--- WHAT THE EXERCISE ASKS ---
Copy the material below line for line, changing nothing.

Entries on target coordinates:

▼

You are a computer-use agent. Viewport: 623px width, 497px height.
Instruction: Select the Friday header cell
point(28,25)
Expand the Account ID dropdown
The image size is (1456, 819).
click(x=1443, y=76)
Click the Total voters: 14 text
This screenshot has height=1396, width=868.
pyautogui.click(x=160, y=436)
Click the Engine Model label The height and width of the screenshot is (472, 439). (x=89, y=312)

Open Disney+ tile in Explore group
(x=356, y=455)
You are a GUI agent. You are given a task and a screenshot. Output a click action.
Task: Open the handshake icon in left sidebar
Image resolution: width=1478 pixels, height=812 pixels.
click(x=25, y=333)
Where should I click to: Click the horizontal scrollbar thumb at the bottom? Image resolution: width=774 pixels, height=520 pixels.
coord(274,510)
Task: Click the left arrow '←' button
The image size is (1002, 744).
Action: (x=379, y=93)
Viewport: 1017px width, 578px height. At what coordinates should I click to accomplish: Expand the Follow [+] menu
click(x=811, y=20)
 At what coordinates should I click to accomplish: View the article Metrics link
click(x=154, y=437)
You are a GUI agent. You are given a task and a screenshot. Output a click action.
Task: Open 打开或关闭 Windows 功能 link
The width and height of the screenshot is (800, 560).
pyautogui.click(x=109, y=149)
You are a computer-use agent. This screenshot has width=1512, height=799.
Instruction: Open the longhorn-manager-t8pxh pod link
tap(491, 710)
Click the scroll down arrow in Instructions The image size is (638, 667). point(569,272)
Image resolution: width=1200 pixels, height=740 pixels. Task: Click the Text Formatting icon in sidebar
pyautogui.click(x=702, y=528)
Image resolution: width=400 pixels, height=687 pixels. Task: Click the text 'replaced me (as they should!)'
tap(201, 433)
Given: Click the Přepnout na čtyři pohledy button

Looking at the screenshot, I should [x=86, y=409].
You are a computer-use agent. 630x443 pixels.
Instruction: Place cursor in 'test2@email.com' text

▲

--- WORKED SOLUTION ---
You are a computer-use agent. Viewport: 623px width, 497px height.
Instruction: Select the Friday header cell
point(28,25)
Expand the Account ID dropdown
The image size is (1456, 819).
click(x=1443, y=76)
Click the Total voters: 14 text
This screenshot has height=1396, width=868.
pyautogui.click(x=160, y=436)
Click the Engine Model label The height and width of the screenshot is (472, 439). (x=89, y=312)

Open Disney+ tile in Explore group
(x=356, y=455)
You are a GUI agent. You are given a task and a screenshot. Output a click action.
Task: Open the handshake icon in left sidebar
Image resolution: width=1478 pixels, height=812 pixels.
click(x=25, y=333)
Where should I click to: Click the horizontal scrollbar thumb at the bottom? Image resolution: width=774 pixels, height=520 pixels.
coord(274,510)
Task: Click the left arrow '←' button
The image size is (1002, 744).
Action: (x=379, y=93)
Viewport: 1017px width, 578px height. At what coordinates should I click to accomplish: Expand the Follow [+] menu
click(x=811, y=20)
 At what coordinates should I click to accomplish: View the article Metrics link
click(x=154, y=437)
You are a GUI agent. You are given a task and a screenshot. Output a click action.
Task: Open 打开或关闭 Windows 功能 link
The width and height of the screenshot is (800, 560).
pyautogui.click(x=109, y=149)
You are a computer-use agent. This screenshot has width=1512, height=799.
Instruction: Open the longhorn-manager-t8pxh pod link
tap(491, 710)
Click the scroll down arrow in Instructions The image size is (638, 667). point(569,272)
Image resolution: width=1200 pixels, height=740 pixels. Task: Click the Text Formatting icon in sidebar
pyautogui.click(x=702, y=528)
Image resolution: width=400 pixels, height=687 pixels. Task: Click the text 'replaced me (as they should!)'
tap(201, 433)
Given: Click the Přepnout na čtyři pohledy button

Looking at the screenshot, I should [x=86, y=409].
You are a computer-use agent. 630x443 pixels.
Instruction: Place cursor in 'test2@email.com' text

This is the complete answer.